| HN Mirror

Y	Hacker News new \| ask \| show \| jobs

by vorg 4050 days ago

> The only acceptable solution is to remove the restriction of using only four byte per sequence which would allow to encode these easily keeping all the advantages of UTF-8

I agree. Extending UTF-8 with surrogates like this is intended to be temporary, only used until the pre-2003 2.1 billion codepoint limit for UTF-8 and UTF-32 is reinstated by the Unicode Consortium. Then any software using UTF-88 can easily swap the encoding to the 1 to 6-byte sequences in "reinstated" UTF-8. This surrogation scheme is actually intended for UTF-16 to use as a second-tier surrogate scheme so it can encode the same number of codepoints as UTF-8 and UTF-32. I wrote all this under "Rationale" at the bottom of the linked page, did you read that far?

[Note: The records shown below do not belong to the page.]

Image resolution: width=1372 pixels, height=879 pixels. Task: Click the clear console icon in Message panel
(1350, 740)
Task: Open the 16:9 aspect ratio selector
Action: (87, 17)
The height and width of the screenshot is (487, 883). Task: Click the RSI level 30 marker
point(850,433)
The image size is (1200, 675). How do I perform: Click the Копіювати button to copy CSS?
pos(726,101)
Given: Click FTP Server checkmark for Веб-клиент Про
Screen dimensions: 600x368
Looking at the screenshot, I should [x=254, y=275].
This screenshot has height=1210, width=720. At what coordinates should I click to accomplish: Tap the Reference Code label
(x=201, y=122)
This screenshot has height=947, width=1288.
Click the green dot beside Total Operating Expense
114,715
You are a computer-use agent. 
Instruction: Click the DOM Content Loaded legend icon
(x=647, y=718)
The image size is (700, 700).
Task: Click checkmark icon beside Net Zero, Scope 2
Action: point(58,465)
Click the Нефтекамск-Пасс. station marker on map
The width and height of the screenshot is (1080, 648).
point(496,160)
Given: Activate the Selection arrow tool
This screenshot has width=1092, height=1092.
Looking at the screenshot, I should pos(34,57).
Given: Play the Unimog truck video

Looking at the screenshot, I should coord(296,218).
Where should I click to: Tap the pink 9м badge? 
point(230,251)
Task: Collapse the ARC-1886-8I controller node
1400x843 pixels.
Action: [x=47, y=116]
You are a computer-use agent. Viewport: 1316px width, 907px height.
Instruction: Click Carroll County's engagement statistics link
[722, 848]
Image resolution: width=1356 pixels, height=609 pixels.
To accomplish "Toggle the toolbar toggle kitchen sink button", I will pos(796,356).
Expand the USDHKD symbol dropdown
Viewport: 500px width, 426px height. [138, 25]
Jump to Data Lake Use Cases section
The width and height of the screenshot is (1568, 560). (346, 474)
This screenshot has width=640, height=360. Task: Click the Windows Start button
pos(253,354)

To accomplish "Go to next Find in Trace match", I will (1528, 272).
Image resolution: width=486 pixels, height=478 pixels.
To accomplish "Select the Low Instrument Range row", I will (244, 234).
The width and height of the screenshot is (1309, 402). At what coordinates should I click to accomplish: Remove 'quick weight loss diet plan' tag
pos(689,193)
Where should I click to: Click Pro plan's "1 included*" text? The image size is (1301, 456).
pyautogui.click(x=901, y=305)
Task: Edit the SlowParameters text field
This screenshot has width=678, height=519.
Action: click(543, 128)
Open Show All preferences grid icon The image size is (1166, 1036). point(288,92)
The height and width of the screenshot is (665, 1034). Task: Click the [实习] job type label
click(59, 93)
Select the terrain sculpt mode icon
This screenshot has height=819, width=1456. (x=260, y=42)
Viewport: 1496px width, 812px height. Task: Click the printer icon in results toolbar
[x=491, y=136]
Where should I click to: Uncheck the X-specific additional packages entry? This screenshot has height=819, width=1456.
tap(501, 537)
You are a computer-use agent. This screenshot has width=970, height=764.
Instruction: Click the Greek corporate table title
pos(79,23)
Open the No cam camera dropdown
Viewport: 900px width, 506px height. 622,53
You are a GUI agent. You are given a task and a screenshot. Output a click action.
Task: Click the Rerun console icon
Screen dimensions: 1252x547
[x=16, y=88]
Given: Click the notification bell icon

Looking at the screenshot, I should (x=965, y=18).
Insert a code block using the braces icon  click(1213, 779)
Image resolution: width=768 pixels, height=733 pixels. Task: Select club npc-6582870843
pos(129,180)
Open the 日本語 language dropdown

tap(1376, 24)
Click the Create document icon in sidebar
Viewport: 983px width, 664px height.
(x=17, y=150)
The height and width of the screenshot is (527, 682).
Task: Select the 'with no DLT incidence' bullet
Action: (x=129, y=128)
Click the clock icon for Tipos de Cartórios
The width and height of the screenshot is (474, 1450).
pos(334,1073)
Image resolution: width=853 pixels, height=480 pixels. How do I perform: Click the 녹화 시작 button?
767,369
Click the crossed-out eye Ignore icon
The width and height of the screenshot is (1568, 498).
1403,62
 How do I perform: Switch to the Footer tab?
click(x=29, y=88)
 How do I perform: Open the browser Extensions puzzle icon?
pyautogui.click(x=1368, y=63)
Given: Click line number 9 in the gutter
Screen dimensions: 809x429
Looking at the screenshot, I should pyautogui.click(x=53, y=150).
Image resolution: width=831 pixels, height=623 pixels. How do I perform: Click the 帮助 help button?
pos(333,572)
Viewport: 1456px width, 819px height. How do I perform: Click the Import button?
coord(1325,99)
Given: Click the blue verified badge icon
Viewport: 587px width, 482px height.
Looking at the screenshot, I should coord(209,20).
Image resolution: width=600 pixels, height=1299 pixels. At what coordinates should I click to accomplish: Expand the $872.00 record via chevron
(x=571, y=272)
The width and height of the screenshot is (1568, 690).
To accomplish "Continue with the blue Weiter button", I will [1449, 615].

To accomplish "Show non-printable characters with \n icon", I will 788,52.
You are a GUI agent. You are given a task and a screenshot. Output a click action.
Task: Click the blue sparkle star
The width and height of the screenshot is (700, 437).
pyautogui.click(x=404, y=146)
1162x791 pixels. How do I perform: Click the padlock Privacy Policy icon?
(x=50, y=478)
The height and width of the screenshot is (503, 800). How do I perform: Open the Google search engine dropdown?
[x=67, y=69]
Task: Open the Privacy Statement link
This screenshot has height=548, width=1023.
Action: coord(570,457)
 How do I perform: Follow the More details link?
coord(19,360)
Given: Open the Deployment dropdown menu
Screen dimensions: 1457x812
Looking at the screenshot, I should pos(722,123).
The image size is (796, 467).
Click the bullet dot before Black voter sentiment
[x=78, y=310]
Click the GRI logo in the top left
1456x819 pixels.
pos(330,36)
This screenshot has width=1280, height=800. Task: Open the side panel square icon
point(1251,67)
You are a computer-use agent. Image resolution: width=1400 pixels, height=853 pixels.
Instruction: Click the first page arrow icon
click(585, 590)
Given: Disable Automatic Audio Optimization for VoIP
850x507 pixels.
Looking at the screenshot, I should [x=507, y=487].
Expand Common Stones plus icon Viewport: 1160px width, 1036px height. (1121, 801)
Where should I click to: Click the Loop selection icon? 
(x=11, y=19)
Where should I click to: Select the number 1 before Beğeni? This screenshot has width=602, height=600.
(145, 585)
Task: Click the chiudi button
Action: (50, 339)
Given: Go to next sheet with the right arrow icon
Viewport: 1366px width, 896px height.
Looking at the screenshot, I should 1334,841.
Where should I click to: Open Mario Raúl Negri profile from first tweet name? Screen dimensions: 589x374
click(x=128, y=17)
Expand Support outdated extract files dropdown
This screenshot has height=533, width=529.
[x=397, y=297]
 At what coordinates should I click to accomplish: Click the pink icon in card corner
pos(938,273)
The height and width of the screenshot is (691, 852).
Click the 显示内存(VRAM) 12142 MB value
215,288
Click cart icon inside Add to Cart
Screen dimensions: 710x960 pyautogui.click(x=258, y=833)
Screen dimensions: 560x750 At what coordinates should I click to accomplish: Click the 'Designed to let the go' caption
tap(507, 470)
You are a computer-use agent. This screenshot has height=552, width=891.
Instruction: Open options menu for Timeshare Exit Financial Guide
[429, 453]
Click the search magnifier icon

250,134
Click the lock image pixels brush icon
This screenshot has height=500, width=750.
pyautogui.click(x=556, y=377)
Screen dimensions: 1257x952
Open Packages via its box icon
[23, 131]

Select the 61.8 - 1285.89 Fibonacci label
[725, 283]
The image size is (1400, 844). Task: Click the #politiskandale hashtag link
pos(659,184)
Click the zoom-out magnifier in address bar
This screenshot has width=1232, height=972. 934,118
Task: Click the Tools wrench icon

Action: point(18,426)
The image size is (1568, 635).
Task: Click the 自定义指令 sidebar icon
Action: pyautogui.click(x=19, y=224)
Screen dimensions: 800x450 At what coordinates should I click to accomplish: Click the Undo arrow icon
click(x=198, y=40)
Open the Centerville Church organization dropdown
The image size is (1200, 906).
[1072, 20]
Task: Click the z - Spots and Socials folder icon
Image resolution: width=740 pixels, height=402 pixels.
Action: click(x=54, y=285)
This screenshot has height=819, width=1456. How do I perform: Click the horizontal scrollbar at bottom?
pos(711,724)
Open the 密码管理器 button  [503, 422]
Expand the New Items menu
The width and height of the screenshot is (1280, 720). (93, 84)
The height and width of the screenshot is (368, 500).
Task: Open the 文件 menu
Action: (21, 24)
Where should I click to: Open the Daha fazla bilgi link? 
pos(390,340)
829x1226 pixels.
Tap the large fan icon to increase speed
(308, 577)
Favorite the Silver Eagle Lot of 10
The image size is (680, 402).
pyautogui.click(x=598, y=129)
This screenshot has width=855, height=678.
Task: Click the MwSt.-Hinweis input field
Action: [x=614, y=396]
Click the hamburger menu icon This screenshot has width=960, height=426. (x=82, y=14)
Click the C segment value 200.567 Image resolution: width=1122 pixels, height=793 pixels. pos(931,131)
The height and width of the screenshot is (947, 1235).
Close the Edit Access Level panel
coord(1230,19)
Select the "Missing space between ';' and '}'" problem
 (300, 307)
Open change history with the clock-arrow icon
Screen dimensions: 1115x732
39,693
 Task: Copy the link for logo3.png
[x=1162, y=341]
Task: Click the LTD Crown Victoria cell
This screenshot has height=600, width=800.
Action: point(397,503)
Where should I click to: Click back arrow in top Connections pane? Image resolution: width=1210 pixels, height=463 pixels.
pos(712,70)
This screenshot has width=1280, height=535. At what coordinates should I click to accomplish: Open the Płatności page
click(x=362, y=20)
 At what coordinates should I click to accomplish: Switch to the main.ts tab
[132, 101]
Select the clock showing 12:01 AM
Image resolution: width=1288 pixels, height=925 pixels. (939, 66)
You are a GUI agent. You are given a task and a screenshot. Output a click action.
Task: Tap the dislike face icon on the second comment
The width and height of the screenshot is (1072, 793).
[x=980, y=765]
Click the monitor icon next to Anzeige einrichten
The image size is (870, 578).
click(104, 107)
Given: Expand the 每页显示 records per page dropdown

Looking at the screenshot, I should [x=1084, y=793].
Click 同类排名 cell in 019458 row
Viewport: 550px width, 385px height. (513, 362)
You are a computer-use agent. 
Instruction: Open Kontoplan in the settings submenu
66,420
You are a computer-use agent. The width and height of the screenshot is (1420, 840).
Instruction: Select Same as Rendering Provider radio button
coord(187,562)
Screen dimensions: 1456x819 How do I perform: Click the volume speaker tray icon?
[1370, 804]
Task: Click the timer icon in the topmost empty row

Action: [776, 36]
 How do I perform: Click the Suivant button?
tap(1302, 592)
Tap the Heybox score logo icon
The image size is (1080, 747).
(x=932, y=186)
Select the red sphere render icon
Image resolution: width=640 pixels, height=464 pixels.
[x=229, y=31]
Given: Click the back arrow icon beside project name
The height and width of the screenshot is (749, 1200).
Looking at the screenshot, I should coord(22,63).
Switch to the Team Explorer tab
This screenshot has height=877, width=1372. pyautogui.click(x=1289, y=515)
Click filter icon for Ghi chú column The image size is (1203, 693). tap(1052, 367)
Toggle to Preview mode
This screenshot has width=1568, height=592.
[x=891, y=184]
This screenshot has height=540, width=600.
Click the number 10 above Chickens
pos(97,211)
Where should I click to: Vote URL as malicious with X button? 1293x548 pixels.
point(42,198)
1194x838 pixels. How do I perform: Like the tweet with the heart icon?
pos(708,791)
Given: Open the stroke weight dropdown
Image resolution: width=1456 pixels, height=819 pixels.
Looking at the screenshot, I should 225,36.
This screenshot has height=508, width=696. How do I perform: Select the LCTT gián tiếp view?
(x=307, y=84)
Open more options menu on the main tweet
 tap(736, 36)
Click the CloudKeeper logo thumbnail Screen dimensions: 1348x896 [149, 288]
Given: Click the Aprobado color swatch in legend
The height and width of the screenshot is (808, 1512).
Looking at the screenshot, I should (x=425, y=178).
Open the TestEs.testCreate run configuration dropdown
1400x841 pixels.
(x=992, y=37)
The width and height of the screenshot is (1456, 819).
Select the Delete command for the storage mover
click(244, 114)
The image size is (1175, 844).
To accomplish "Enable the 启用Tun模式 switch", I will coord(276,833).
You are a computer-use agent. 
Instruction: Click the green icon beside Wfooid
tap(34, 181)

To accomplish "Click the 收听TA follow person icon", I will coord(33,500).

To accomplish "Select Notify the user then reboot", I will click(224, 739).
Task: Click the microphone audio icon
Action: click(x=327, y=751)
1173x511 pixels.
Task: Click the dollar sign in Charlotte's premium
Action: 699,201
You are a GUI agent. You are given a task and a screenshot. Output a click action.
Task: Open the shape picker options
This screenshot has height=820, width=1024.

Hopefully, though, UTF-16 will be on its way out when pre-2003 UTF-8 and UTF-32 are reinstated so this surrogation scheme wouldn't even see much use there.

1 comments

jekub 4050 days ago

But "temporary" is a thing who exists only in theory. In practice its always never or (almost) forever. As soon as a few applications start using this "new" form of UTF-8, some of them may have to keep supporting it forever.

Why not directly going for the pre-2003 UTF-8 encoding ? It would even put a bit of pressure for restoring them and would show that this is the good way. It is also the only way I think to convince people to start implementing it.

vorg 4050 days ago

> As soon as a few applications start using this "new" form of UTF-8, some of them may have to keep supporting it forever

Not if it's used through a 3rd-party library such as the Go-implementation of UTF-88 I've provided.

> Why not directly going for the pre-2003 UTF-8 encoding ? It would even put a bit of pressure for restoring them

Because it's not a valid encoding under the current scheme, whereas using surrogates with UTF-8 is, using as it does the 2 private use planes to implement the surrogates. The goal is for restoration by the Unicode Consortium, but based on their public utterances it's not going to happen easily or quickly, and in the meantime we need an encoding that's valid under the current scheme because it may need to be used for 10 or 20 years. Of course I could have used UTF-16 with a doubly-directed surrogate system but that would be even more error-prone, and I expect whatever 2nd-level surrogate system is eventually provided with UTF-16 will be legally available with UTF-8 and UTF-16 anyway.

UTF-88 is an attempt to showcase both a surrogation scheme implementable in current UTF-16 and the fact that UTF-8 is the best encoding.